RealTime IT News

Microsoft OneCare Bombs Out In Antivirus Test

There are times when being late to market gives a vendor a chance to learn from others and come out with a better product as a result.

This isn't one of them.

Microsoft's Windows Live OneCare antivirus software came in last in an evaluation of 17 antivirus programs in the AV Comparatives Web site's bi-annual software roundup. It runs its On-Demand tests every February and August to test how well antivirus software detects known threats.

In the On-Demand test, the independent AV Comparatives uses one million known viruses to test the antivirus software. The top scoring products were the little guys. G Data Security's AntiVirusKit (AVK) came out on top, detecting 99.5 percent of the malicious code.

After that was AEC's TrustPort AV WS at 99.4 percent, Avira's AntiVir PE Premium at 98.9 percent, MicroWorld's eScan antivirus at 97.9 percent and F-Secure's Antivirus Kit 2007 at 97.9 percent.

The big names, Symantec and McAfee, came in lower. Symantec Antivirus caught 96.8 percent of the viruses, while McAfee's VirusScan caught 91.6 percent, which put it in 14th place.

Bringing up the rear was Windows Live OneCare, which caught just 82.4 percent of the viruses, and these were known, identified viruses. At least Microsoft  has the excuse of being a new product. But the results are a ding to the well-known McAfee, one of the first commercial antivirus vendors.

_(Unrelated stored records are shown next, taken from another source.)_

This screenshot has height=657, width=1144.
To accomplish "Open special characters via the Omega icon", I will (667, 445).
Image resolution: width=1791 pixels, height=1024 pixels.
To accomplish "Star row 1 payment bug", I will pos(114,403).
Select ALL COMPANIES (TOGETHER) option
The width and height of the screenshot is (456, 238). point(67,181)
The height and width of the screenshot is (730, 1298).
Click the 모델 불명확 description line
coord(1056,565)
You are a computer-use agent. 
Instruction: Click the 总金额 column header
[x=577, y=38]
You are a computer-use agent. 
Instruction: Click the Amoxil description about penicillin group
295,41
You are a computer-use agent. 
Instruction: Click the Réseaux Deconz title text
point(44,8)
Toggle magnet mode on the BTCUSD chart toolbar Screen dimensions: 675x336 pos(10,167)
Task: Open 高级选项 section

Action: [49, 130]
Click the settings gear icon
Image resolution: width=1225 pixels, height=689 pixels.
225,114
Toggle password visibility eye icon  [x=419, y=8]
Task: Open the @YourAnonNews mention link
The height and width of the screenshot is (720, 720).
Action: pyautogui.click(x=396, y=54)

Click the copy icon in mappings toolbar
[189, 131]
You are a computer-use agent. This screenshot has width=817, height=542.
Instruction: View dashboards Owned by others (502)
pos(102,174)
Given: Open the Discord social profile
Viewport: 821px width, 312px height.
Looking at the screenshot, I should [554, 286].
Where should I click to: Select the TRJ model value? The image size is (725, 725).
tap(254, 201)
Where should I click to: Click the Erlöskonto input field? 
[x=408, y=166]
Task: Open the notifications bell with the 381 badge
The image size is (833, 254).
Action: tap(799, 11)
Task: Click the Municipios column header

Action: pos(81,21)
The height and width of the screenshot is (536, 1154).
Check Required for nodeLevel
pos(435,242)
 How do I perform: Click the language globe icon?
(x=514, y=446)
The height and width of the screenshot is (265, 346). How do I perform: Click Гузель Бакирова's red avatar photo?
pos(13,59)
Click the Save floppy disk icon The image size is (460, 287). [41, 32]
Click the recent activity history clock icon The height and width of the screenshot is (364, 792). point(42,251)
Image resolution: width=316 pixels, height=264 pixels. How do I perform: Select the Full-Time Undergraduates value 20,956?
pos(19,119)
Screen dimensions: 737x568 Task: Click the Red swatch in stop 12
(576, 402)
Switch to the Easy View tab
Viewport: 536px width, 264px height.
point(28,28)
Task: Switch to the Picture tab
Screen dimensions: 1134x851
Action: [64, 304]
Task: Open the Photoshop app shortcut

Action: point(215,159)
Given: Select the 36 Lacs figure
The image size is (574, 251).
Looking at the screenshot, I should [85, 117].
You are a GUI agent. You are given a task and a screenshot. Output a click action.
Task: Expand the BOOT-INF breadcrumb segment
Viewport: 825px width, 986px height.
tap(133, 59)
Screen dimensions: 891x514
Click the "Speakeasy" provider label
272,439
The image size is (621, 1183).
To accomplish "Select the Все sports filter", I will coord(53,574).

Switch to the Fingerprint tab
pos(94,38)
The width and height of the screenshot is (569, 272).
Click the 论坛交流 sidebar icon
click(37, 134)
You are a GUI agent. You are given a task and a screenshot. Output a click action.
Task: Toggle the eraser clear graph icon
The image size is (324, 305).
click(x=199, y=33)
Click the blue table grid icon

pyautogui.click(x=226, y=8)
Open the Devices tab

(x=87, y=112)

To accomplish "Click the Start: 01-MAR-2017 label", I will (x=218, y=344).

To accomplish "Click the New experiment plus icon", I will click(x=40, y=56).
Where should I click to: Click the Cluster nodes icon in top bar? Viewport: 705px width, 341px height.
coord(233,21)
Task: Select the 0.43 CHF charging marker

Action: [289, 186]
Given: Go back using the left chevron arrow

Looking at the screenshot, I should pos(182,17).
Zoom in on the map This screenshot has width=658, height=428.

In a statement emailed to internetnews.com, Microsoft said it's working on improving its results.

"We are looking closely at the methodology and results of the test to ensure that Windows Live OneCare performs better in future tests," said a Microsoft spokesman. "We will also determine whether any learnings from these tests can be used to improve our services as part of our ongoing work to continually enhance Windows Live OneCare to ensure the highest level of protection and service that we can provide our customers.

AV Comparatives also tested the 17 products against polymorphic viruses, which mutate to try and get past the virus detectors. Here, Symantec fared better. Symantec Antivirus and ESET's NOD32 were the only two products to catch every variant of the 12 polymorphic viruses used. Microsoft's OneCare came in 15th.

"The results of the polymorphic test are of importance because they show how flexible an antivirus scan engine is and how good the detection quality of complex viruses is," wrote Andreas Cleminti, who runs AV Comparatives, in his report. Some scanners would not be able to detect certain viruses without a heavy rewrite of their scanning engine, he added.

Cleminti also said users should look into other independent reports and evaluations than just his.

"There are also many other program features and important factors (e.g. compatibility, graphical user interface, language, price, update frequency, ease of management, etc.) to consider," he wrote in the report.